On the other hand, if you have much colder winter temperatures because of the altitude, then your stack effect pressure could be a lot higher.
Stack effect pressure differentials and the location of the NPP are two separate issues.
I was reacting to the formula and while it's easy to assume the NPP would be in the same place, density must matter, at lower density the height gives a differential total pressure, with less pressure the opening sizes will alter values from that via drag coefficients altering and the leakage rates of heat-transfer by less dense air having lower heat-retention, especially drier air.
Just seems it'd alter the NPP and your reply is too vague to answer this specific issue so after more. Adding that in most engineering there's a fudge factor based on empirical data to theory, these are buildings, so, my expectation is that altitude will matter.
I don't understand your question.
Really Robert? ... do you think the atmosphere is the same in physical characteristics at altitude as at sea-level?
This isn't theory, my experience says a building will NOT work at altitude as at sea-level, so are you implying otherwise?
My pisser is radiative heat-loss at night, please explain or give up.
Yes really. I still don't understand what you're trying to get at. Not only did I never suggest such a silly thing as the atmosphere having the same characteristics at high elevations as at sea level, but I've been arguing that elevation and hence atmospheric pressure DOES have a significant impact on stack effect pressure (though not on the NPP).
And I don't have a clue what you mean by "a building will not work at altitude as at sea level". What part of a building's "work" are you referring to.
You're going to have to express yourself a lot more clearly if you want an intelligent answer.
never mind ... later if you don't get what I posted, have a nice day.
We are drifting a little so I'm going back to the top.
Thanks for coming back. Actually you did suggest something you haven't thought of, explaining all of that in plain English. You suggest I'm continuing to confuse people?
Let me partially quote you if I may:
"Archimedes' Principle .. Sir Isaac Newton and Herr Gottfried Wilhelm Leibniz and the calculus…That's where the calculus comes in. (For every epsilon, there exists a delta...)…infinitesimal point particle."
Tell me, how does that wording help to simplify the explanation of stack effect?
I'm not trying to criticize you, it is just that academics often like to speak and write in a different language. I find paper after paper related to this topic, it's not new, but they are written at an engineering level.
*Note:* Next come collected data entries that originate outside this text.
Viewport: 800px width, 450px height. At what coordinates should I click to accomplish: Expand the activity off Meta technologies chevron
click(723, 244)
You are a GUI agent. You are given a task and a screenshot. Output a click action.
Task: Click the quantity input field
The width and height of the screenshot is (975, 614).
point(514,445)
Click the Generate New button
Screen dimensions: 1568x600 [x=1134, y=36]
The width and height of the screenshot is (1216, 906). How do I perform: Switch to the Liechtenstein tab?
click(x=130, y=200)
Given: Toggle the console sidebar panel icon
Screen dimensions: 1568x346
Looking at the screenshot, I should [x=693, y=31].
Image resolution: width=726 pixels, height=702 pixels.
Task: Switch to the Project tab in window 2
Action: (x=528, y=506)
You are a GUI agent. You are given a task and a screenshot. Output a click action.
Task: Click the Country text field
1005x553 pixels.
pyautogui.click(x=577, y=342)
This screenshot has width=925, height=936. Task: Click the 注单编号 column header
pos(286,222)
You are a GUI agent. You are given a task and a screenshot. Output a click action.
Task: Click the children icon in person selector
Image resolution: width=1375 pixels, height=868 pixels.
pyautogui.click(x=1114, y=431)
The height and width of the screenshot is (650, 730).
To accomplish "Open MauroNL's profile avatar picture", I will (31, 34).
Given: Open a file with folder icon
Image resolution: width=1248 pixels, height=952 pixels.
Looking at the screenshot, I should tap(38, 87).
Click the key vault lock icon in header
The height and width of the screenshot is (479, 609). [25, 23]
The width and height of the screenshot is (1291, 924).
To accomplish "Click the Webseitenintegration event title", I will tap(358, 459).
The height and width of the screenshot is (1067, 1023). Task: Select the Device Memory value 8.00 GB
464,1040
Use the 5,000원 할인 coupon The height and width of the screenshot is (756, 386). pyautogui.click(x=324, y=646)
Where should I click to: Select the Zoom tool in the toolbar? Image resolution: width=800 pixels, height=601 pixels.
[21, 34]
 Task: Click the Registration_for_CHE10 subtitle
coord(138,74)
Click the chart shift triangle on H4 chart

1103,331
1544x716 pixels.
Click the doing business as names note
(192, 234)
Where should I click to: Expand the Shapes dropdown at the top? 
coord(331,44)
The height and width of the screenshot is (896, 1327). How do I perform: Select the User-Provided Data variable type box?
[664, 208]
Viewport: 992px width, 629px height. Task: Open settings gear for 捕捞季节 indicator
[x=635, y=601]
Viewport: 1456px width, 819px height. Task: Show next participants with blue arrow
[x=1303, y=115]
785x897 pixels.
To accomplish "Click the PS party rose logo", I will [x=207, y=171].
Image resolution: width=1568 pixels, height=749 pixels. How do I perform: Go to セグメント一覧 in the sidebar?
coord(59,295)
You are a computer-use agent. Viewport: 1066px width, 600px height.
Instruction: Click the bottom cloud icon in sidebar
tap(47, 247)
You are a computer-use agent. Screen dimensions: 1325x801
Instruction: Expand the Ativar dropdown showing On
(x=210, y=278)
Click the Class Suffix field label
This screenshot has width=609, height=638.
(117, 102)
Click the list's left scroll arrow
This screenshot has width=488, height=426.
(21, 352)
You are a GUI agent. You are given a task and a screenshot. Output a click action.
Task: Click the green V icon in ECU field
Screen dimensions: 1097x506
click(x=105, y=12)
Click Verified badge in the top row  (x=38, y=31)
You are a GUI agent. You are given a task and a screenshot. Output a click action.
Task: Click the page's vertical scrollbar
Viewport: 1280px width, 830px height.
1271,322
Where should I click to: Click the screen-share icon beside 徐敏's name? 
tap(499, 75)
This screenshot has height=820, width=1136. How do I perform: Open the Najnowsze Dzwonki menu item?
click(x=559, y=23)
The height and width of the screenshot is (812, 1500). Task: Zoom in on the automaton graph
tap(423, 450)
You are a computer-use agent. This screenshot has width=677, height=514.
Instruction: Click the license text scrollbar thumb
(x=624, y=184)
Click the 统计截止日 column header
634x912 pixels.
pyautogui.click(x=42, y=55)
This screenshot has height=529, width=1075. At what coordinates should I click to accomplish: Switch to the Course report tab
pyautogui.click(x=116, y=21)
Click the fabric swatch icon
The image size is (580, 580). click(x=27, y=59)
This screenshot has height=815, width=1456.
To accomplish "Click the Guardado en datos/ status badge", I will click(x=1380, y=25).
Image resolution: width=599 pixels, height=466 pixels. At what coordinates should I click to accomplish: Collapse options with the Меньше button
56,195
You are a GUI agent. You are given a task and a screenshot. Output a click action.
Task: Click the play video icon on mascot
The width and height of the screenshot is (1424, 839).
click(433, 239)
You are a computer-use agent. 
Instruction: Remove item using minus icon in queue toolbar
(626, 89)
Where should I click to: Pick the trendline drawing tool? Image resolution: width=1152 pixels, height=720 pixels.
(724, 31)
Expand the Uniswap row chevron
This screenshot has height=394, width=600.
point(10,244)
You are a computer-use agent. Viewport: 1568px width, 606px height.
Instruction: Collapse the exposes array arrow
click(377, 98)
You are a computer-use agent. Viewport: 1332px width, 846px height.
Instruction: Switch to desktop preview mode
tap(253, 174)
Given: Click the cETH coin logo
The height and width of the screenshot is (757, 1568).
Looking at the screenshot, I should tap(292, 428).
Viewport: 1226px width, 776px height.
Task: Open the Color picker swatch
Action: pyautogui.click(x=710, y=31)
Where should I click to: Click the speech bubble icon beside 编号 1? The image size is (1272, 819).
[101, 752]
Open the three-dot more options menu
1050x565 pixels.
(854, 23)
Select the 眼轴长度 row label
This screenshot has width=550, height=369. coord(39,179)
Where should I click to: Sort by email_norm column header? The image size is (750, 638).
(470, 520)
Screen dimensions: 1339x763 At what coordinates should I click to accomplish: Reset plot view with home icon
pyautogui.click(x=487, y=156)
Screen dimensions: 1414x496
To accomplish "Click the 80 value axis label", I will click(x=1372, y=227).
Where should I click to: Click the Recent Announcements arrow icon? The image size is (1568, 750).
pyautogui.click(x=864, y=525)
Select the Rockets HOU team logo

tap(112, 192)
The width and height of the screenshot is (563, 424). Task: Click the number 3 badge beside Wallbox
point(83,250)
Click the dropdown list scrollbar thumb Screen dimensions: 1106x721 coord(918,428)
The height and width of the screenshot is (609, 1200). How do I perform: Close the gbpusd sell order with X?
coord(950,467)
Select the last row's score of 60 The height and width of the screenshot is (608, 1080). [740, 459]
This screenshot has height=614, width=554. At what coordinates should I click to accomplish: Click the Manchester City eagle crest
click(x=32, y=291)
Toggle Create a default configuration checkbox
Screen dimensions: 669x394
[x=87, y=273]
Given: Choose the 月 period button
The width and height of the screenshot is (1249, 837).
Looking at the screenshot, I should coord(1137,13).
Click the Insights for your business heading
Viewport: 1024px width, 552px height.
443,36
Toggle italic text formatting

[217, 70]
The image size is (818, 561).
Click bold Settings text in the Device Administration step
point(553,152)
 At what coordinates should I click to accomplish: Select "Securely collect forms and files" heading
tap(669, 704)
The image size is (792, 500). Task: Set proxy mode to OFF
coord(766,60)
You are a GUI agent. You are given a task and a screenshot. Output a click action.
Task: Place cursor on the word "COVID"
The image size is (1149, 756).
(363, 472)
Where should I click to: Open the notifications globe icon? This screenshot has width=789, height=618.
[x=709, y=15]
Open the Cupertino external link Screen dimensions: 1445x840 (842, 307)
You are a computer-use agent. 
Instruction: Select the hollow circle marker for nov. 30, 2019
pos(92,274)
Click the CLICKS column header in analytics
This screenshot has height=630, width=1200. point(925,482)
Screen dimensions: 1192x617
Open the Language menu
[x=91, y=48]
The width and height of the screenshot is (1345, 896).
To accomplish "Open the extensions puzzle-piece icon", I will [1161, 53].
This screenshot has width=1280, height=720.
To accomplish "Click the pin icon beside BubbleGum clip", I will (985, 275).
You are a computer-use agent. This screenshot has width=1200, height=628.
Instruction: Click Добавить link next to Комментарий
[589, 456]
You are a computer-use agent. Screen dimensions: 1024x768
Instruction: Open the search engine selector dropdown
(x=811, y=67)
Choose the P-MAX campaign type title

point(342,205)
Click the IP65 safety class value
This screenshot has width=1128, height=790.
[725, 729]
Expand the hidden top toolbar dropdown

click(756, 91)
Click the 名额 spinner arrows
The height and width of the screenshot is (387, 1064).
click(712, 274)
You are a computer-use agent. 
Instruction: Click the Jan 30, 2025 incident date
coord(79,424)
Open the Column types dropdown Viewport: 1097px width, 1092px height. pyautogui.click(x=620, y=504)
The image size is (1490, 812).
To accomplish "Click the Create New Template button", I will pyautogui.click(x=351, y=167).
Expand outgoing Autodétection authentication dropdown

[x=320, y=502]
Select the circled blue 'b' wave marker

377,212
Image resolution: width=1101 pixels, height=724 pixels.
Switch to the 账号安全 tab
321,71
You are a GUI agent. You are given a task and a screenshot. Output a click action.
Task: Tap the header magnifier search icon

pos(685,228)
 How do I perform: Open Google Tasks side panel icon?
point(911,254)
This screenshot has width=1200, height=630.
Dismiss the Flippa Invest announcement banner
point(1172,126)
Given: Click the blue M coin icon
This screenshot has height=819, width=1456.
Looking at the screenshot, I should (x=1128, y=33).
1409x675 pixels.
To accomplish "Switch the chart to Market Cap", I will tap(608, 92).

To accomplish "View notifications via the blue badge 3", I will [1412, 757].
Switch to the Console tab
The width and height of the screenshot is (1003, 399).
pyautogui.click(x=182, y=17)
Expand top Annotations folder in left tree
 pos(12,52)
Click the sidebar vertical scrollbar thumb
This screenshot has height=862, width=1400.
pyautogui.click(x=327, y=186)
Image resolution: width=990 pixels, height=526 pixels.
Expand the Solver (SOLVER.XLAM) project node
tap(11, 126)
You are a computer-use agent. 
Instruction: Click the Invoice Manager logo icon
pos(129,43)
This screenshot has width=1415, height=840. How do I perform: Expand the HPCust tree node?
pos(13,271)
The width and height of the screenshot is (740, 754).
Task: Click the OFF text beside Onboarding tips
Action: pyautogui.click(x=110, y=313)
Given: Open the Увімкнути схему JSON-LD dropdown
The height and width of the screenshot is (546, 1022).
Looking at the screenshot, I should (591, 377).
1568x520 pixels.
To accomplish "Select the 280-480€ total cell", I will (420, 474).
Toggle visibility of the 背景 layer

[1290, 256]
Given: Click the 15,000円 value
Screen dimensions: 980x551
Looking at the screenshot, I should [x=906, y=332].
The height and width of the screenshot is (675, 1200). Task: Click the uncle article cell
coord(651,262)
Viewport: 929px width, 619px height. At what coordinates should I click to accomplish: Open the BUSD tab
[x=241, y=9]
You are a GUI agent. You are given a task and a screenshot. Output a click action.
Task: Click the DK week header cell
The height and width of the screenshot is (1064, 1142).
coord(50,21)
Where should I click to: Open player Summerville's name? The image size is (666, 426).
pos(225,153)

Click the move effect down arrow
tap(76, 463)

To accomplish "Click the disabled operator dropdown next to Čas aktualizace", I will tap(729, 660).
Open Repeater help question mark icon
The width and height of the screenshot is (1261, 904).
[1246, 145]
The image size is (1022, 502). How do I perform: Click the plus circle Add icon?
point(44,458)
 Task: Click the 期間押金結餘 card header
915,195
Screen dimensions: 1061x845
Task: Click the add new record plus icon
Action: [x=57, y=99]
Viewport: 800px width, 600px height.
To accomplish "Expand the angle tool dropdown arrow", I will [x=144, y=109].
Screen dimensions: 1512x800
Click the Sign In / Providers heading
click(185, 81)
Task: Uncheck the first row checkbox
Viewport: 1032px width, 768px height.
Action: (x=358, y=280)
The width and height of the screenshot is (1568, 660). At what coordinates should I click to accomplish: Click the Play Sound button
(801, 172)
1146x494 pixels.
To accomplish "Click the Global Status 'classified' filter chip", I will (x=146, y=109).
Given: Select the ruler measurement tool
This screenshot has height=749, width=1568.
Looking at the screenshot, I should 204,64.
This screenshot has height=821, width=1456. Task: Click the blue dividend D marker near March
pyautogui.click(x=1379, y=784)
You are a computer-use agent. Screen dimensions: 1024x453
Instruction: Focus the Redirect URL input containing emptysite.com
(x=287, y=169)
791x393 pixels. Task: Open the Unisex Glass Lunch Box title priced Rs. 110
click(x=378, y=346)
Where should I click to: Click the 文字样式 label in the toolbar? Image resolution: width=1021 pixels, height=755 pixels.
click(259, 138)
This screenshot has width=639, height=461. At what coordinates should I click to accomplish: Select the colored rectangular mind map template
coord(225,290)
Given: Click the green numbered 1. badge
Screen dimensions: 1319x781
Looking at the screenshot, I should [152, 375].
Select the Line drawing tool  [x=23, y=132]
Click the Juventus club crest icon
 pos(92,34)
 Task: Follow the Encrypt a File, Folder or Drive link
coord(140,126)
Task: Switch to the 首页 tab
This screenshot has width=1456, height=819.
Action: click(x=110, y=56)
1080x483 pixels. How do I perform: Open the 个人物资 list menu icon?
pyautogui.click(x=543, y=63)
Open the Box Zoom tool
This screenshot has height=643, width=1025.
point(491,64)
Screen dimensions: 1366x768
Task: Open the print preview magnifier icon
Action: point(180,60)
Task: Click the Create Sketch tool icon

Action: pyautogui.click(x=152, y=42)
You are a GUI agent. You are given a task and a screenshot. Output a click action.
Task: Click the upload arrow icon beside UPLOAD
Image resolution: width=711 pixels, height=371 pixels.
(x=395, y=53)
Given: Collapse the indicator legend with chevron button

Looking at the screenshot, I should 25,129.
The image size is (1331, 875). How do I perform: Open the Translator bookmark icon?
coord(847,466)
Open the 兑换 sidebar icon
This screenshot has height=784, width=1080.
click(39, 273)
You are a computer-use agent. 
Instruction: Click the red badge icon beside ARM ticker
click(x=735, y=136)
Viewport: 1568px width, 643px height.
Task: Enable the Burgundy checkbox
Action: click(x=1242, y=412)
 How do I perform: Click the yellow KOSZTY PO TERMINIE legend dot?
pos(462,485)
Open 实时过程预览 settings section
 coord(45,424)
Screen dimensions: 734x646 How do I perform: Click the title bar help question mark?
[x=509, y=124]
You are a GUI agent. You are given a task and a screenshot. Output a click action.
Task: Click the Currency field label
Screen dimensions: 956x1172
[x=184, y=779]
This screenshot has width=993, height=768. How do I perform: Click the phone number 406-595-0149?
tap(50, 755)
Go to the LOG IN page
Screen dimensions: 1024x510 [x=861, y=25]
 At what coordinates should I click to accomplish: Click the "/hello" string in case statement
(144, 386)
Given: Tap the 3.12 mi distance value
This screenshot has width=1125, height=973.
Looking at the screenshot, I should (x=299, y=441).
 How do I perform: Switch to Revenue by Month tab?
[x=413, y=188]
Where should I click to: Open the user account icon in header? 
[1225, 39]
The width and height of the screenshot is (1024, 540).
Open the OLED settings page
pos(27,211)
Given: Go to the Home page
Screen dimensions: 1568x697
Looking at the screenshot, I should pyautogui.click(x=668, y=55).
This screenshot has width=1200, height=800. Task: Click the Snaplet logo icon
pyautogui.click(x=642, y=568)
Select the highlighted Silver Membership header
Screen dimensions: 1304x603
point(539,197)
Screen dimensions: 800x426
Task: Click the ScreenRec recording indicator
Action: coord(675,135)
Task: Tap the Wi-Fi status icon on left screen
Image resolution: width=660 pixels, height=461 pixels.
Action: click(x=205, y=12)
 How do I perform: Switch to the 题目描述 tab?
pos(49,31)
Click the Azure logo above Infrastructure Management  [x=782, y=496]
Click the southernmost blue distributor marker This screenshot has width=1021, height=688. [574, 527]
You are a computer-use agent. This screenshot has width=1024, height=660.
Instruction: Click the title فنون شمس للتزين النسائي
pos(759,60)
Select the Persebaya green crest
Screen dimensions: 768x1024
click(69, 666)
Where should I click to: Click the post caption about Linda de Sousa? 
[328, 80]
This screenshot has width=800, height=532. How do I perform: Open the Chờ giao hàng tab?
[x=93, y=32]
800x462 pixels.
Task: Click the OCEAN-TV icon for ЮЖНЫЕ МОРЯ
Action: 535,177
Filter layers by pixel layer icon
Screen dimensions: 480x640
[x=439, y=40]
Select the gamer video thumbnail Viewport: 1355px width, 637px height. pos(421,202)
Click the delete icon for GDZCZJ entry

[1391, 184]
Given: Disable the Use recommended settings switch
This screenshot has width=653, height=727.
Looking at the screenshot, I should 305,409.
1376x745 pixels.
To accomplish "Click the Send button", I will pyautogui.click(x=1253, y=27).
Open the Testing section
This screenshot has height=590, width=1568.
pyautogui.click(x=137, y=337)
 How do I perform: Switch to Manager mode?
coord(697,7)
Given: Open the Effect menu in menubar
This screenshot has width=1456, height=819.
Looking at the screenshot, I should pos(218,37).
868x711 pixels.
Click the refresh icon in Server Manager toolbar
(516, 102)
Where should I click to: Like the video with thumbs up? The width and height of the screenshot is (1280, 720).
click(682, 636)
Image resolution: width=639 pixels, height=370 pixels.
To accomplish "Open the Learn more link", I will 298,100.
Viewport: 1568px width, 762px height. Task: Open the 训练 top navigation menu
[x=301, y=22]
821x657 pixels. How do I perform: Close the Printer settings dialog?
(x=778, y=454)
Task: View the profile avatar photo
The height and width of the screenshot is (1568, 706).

Last I looked, calculus was not on the energy auditor prerequisite list.
Now, your statement: "The answer comes most simply from Archimedes' Principle, which says the buoyant force on a body in a fluid, which in this case is a less dense fluid, is equal to the weight of the fluid displaced. That's all there is to it really."
That's not actually stack effect, as it encompasses the entire volume of the house.
Now, if you reduce that volume to a defined column (weight in Pascals) of air inside and compare it to a similar column of air outside, whether those columns stops at the top of the house or extend to space, you have the net stack pressure. Gee, that sounds familiar.
Now, again, continue your explanation to include the Neutral Pressure Plane (NPP) and what actually causes it to shift when we open an upstairs window. What simple principle allows it to move around? Take it one step further and tell me how we can use our manometer to locate the NPP?
The 3 links at the top of this thread are the most "helpful" I have found (to date) ...for visualizing stack effect. (Straube, Klote & Poll)
I would sure welcome more suggestions for other online resources...Allison,anyone else..any other suggestions?
I realize that in the Klote Link....Barometric Pressure is not required as an input in order to estimate the location of the NPP
And in the Straube Link...Barometric Pressure is not required as an input in order to estimate the Total Pressure
The problem I see with the Straube & Klote links and illustrations ... they do not really offer any visual cues or provide a sense of scale to aid in visualizing "stack effect"
I think Bud's Link does offer some visual insight into the "stack effect"... and he recognizes that it is work in-progress.
I am attaching a diagram (in-progress) that represents an extremely tight house with only one window open....where I am attempting to show things in a different format
with the "Pascals" shown sort of like "contours" at 10 Pascal intervals (inside and outside)...
Hi John, I'm always jealous of your diagrams, as mine always look so basic. Work in progress is definitely correct.
The contour lines are interesting, I will think on how they might add to a diagram.